A final notable limitation is regarding the statistical evaluation method employed. We used a z-scoring approach to test whether an individual helmet performed better or worse than ‘conventional helmets’. This method enables future comparisons of new helmets to be tested against an established control or benchmark group of helmets. However, we are limited in this study by a small control sample size, which can lead to potential biases. This method can be optimised in future by testing the ‘diagnostic accuracy’ in the context of a different control sample sizes.
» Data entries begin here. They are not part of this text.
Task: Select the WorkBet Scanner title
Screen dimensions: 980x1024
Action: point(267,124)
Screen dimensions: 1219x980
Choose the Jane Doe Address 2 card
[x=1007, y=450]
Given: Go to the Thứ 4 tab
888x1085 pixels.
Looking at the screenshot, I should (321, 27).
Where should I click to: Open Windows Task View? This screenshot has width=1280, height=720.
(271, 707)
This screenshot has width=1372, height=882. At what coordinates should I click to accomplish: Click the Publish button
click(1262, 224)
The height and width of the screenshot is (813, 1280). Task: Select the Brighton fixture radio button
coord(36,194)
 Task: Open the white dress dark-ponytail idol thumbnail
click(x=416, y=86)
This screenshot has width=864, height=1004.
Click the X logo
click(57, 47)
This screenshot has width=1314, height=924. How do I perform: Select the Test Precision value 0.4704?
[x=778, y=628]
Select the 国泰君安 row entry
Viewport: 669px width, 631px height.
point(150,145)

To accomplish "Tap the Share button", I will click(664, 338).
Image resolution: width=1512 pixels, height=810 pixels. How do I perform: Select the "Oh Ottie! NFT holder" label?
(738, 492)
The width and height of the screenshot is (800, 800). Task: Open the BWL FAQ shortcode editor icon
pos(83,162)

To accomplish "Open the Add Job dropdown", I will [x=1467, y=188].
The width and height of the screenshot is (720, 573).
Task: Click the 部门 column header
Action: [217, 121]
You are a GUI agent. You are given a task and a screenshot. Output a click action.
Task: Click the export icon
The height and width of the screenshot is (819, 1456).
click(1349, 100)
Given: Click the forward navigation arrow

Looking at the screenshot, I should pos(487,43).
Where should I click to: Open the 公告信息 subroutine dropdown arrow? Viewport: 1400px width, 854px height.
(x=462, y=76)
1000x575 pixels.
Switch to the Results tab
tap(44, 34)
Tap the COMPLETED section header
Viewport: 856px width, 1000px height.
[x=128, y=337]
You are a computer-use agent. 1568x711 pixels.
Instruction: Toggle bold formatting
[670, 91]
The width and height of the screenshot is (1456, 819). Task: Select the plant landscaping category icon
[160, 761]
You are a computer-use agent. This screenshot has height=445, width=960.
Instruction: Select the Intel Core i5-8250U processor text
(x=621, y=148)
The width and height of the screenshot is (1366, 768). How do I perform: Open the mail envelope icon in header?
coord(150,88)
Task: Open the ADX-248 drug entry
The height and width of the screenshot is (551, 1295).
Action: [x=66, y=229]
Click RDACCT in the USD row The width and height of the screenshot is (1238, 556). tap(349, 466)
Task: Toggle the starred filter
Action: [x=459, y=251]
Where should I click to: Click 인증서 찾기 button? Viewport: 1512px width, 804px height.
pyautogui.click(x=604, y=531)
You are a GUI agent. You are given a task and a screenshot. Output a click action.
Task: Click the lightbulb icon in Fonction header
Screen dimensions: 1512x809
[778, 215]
In summary, our assessment of 27 commercially available bicycle helmets shows that the majority of helmets with new technologies have the potential to reduce peak rotational acceleration and velocity and maximal strain in corpus callosum and sulci in oblique impacts. However, the outcome is highly sensitive to impact location. Hence, incorporating different impact locations in future oblique impact test methods and designing helmet technologies for the mitigation of head rotation in different planes are key to reducing brain injuries in bicycle accidents, where helmets are worn.